- Opening Delimiter -

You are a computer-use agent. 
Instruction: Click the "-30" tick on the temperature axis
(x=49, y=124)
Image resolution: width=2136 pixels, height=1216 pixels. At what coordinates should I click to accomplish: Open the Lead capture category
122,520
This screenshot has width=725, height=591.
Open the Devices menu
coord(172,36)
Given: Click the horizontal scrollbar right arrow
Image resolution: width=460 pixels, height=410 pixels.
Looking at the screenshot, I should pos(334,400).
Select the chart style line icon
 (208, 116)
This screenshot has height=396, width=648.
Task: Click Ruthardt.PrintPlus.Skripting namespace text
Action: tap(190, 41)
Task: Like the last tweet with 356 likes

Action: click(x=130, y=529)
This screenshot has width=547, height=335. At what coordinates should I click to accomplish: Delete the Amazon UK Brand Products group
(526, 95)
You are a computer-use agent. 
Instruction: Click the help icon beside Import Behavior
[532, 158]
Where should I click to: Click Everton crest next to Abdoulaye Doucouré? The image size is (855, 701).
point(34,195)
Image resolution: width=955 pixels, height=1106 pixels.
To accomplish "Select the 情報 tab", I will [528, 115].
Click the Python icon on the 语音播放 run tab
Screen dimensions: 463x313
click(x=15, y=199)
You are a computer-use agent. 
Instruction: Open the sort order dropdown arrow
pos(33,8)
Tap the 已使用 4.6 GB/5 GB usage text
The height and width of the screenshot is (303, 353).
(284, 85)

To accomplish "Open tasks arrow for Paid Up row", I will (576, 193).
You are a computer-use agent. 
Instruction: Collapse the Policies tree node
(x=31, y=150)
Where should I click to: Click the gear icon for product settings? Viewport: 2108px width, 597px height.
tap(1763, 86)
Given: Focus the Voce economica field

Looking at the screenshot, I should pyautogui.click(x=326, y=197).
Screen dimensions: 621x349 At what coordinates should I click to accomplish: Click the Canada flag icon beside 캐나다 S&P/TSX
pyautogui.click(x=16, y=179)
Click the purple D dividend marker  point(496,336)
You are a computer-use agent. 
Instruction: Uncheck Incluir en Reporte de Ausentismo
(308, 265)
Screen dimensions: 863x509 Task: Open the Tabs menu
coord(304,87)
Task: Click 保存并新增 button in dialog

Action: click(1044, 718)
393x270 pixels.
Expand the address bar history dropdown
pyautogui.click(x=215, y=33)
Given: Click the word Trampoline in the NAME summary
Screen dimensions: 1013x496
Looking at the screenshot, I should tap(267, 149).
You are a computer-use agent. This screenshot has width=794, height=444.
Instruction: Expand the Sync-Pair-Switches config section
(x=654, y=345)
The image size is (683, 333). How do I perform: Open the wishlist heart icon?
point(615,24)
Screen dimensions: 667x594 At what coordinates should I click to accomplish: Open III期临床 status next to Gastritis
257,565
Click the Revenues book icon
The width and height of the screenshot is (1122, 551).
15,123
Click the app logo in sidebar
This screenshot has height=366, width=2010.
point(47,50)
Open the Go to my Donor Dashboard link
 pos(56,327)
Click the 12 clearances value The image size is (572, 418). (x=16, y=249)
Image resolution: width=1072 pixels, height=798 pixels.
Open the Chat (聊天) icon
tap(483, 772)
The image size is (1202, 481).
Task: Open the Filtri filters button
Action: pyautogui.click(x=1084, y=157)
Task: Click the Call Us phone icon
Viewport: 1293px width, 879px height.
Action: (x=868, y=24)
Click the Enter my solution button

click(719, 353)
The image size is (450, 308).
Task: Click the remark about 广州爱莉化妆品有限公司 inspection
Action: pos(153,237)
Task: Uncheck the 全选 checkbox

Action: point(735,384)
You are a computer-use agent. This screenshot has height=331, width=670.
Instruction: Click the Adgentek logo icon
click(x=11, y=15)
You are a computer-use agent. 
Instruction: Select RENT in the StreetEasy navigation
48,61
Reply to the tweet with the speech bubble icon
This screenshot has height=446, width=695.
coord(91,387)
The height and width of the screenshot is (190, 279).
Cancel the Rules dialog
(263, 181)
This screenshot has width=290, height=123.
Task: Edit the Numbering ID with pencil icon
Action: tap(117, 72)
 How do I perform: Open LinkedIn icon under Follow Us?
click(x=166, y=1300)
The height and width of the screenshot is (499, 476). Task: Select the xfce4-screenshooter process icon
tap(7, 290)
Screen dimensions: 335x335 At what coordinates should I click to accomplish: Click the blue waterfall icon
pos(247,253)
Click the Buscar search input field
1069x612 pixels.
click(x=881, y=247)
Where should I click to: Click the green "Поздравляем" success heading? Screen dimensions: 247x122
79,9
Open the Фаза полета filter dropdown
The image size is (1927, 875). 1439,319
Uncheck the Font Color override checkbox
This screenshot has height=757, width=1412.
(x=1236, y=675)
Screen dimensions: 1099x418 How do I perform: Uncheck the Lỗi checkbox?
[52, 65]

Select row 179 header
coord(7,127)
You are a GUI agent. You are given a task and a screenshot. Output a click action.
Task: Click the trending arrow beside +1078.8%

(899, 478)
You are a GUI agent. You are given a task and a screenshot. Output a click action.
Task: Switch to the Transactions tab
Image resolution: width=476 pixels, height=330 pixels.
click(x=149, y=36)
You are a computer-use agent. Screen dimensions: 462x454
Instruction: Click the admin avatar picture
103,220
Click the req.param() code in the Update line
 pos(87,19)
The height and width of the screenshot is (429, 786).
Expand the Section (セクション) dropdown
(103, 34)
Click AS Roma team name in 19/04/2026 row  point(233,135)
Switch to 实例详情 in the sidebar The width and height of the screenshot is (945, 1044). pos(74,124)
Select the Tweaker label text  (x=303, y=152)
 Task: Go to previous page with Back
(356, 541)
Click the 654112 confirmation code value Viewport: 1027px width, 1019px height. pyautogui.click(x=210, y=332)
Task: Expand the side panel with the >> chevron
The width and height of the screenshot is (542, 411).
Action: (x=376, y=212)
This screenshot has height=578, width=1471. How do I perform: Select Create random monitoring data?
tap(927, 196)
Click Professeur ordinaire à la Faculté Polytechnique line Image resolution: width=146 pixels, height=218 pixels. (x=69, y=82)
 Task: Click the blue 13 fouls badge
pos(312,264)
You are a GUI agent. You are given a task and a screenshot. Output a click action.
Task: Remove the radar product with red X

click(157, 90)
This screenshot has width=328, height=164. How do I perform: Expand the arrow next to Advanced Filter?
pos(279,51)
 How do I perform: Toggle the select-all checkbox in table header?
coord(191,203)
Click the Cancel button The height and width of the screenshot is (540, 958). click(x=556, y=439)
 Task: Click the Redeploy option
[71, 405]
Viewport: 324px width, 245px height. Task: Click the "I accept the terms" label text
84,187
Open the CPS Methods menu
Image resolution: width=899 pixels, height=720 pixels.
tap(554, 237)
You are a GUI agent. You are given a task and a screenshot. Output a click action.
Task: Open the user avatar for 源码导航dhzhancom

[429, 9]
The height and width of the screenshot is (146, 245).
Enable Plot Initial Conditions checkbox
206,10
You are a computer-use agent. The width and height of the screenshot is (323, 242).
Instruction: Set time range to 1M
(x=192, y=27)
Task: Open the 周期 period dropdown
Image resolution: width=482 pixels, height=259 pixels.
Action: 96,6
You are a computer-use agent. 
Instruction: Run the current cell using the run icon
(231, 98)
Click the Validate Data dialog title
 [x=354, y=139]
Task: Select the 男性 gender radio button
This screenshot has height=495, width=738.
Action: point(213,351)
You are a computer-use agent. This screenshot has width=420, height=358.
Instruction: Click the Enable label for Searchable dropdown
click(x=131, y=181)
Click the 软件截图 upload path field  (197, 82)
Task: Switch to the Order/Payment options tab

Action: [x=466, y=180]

- Closing Delimiter -

What the task asks:
From the entries above, select each line containing the string "will".

Result of this exercise:
To accomplish "Select the 情報 tab", I will [528, 115].
To accomplish "Open tasks arrow for Paid Up row", I will (576, 193).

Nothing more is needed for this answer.